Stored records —
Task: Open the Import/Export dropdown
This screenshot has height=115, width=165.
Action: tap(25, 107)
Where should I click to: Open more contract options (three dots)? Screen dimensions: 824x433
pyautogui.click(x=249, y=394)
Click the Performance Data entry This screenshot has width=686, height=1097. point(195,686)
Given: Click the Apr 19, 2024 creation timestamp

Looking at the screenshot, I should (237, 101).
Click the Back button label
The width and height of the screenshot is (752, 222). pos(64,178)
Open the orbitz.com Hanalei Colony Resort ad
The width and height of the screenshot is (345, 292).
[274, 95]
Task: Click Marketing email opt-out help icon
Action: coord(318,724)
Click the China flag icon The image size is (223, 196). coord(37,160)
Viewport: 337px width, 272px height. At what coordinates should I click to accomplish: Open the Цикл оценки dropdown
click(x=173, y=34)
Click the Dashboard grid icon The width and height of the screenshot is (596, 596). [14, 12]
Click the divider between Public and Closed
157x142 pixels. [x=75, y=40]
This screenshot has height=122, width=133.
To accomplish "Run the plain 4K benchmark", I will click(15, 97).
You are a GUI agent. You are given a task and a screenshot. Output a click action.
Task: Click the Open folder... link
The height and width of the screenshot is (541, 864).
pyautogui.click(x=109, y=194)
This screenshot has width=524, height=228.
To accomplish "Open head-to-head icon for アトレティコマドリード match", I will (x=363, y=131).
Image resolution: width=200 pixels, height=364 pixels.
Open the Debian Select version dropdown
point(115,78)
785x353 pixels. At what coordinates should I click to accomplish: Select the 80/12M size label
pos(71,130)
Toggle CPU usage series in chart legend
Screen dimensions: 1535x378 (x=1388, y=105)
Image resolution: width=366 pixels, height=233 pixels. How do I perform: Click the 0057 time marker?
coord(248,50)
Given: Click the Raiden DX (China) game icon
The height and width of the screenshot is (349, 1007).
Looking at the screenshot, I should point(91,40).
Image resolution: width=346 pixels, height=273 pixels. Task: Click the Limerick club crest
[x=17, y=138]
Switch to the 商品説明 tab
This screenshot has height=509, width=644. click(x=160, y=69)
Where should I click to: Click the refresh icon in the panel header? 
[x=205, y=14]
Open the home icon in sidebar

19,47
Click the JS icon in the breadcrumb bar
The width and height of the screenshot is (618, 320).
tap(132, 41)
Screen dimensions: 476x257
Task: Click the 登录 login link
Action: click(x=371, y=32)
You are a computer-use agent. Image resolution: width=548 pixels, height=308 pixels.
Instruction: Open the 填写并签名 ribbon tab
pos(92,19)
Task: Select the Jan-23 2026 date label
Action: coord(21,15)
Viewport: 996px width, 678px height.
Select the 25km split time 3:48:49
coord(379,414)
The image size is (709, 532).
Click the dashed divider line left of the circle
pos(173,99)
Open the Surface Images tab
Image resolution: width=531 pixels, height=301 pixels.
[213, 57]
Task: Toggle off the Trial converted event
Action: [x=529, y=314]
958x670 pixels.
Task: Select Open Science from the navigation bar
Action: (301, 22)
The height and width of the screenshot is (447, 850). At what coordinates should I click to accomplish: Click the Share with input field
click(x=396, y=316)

Prompt —
Word for word, output the lines of the data from its first line through the line where "Click the China" appears, and stop there.

Task result —
Task: Open the Import/Export dropdown
This screenshot has height=115, width=165.
Action: tap(25, 107)
Where should I click to: Open more contract options (three dots)? Screen dimensions: 824x433
pyautogui.click(x=249, y=394)
Click the Performance Data entry This screenshot has width=686, height=1097. point(195,686)
Given: Click the Apr 19, 2024 creation timestamp

Looking at the screenshot, I should (237, 101).
Click the Back button label
The width and height of the screenshot is (752, 222). pos(64,178)
Open the orbitz.com Hanalei Colony Resort ad
The width and height of the screenshot is (345, 292).
[274, 95]
Task: Click Marketing email opt-out help icon
Action: coord(318,724)
Click the China flag icon The image size is (223, 196). coord(37,160)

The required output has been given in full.